(Stored items)
• • • •

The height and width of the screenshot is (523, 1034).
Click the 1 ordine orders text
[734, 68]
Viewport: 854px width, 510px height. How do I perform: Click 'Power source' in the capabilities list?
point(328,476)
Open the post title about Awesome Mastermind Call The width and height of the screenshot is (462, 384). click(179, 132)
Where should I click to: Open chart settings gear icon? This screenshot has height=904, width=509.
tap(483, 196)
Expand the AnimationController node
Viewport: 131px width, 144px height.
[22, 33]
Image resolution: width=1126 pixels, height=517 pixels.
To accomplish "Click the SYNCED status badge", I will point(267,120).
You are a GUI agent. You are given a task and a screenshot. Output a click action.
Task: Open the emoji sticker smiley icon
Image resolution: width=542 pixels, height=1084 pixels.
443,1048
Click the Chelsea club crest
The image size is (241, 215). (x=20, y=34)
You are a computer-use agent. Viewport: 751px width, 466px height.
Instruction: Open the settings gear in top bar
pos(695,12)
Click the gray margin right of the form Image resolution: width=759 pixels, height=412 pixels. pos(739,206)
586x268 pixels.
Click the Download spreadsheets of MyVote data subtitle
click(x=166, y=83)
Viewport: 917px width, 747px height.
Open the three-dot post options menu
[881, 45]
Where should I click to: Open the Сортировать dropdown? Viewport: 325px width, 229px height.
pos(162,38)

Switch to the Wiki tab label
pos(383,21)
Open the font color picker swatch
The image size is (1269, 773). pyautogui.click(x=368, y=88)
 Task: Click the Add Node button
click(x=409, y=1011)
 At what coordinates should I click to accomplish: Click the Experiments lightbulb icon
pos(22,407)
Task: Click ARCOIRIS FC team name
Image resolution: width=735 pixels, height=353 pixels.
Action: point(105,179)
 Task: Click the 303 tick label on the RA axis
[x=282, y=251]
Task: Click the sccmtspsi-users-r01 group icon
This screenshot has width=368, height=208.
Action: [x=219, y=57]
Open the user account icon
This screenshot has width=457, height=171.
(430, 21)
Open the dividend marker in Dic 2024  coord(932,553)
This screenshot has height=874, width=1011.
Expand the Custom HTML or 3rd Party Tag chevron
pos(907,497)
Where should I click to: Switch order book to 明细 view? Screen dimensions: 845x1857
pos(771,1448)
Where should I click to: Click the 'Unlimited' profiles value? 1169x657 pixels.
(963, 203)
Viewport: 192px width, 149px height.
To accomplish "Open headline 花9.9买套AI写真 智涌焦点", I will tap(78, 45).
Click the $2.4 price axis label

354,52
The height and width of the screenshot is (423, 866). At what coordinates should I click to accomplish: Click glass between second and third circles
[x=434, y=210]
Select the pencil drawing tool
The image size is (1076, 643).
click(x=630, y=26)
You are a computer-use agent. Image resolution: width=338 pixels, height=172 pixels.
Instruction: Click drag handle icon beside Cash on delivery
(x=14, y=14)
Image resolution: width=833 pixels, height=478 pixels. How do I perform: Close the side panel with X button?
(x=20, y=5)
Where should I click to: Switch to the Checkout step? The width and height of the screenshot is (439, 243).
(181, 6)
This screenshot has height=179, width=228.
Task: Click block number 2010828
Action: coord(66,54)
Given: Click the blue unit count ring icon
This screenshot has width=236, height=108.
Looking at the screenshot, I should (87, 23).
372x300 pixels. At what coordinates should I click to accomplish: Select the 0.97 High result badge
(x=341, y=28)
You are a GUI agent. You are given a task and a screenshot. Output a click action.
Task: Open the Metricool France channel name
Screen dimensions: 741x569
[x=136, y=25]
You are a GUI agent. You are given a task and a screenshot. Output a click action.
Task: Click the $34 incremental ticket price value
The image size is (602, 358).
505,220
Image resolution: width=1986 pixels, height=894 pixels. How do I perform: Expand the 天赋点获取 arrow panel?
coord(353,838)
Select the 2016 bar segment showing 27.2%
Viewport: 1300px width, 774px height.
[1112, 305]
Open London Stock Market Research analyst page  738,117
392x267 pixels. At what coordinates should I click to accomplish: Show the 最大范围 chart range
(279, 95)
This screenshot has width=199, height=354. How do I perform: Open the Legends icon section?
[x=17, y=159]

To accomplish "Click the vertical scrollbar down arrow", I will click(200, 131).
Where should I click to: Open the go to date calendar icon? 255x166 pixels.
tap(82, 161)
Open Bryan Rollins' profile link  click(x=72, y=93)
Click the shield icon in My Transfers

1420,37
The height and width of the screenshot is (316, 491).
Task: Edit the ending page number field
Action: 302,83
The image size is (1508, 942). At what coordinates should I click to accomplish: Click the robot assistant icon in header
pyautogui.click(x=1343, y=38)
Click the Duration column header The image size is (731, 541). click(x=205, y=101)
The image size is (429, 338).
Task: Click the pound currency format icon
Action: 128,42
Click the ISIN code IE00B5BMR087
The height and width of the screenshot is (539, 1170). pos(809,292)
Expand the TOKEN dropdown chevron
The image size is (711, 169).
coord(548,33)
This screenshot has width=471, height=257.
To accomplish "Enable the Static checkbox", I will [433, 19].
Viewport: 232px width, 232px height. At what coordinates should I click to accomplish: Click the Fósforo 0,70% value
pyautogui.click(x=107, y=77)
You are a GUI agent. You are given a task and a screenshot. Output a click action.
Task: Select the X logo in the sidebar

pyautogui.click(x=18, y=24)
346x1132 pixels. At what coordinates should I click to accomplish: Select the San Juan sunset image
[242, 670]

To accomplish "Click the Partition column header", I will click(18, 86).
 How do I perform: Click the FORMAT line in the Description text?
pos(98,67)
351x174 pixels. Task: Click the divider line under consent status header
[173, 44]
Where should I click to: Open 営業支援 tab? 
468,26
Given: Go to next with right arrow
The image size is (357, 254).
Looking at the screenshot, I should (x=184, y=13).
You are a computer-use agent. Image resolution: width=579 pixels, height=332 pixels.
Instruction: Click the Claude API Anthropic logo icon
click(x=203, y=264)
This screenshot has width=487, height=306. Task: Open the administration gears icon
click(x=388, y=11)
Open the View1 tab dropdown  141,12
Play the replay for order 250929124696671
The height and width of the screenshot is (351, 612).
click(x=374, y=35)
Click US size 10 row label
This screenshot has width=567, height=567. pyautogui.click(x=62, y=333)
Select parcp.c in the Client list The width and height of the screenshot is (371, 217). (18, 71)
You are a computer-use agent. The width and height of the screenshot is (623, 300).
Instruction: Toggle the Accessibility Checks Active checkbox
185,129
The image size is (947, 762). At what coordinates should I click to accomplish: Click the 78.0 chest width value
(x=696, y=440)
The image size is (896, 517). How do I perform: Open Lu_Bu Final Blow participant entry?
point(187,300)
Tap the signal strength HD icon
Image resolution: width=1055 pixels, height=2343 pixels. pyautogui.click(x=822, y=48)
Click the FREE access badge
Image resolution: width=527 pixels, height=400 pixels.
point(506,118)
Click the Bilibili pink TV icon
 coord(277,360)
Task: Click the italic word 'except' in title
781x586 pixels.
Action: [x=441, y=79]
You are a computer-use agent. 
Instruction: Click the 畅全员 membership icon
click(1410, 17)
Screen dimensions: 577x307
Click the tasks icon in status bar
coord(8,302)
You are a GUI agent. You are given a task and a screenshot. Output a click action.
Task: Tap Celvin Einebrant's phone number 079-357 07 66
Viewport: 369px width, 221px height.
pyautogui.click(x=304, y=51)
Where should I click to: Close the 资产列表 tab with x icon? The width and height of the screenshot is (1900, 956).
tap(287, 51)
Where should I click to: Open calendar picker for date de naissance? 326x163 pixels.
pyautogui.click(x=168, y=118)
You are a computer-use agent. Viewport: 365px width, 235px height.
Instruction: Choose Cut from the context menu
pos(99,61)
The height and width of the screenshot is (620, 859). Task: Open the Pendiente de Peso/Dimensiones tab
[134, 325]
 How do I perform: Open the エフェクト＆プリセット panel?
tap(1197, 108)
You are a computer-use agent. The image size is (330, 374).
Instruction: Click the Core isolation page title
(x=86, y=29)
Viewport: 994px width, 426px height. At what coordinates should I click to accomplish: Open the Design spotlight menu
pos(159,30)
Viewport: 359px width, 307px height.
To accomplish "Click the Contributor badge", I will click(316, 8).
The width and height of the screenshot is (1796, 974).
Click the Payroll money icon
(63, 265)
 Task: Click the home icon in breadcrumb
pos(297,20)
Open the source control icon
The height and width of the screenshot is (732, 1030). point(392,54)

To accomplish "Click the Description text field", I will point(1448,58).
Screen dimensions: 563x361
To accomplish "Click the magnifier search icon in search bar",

• • • •

▶ _Exercise_
Copy nothing except the lines from the one holding "The height and width of the screenshot is (620, 859)." through the last line of the data above, and return them exactly.

▶ _Answer to the problem_
The height and width of the screenshot is (620, 859). Task: Open the Pendiente de Peso/Dimensiones tab
[134, 325]
 How do I perform: Open the エフェクト＆プリセット panel?
tap(1197, 108)
You are a computer-use agent. The image size is (330, 374).
Instruction: Click the Core isolation page title
(x=86, y=29)
Viewport: 994px width, 426px height. At what coordinates should I click to accomplish: Open the Design spotlight menu
pos(159,30)
Viewport: 359px width, 307px height.
To accomplish "Click the Contributor badge", I will click(316, 8).
The width and height of the screenshot is (1796, 974).
Click the Payroll money icon
(63, 265)
 Task: Click the home icon in breadcrumb
pos(297,20)
Open the source control icon
The height and width of the screenshot is (732, 1030). point(392,54)

To accomplish "Click the Description text field", I will point(1448,58).
Screen dimensions: 563x361
To accomplish "Click the magnifier search icon in search bar",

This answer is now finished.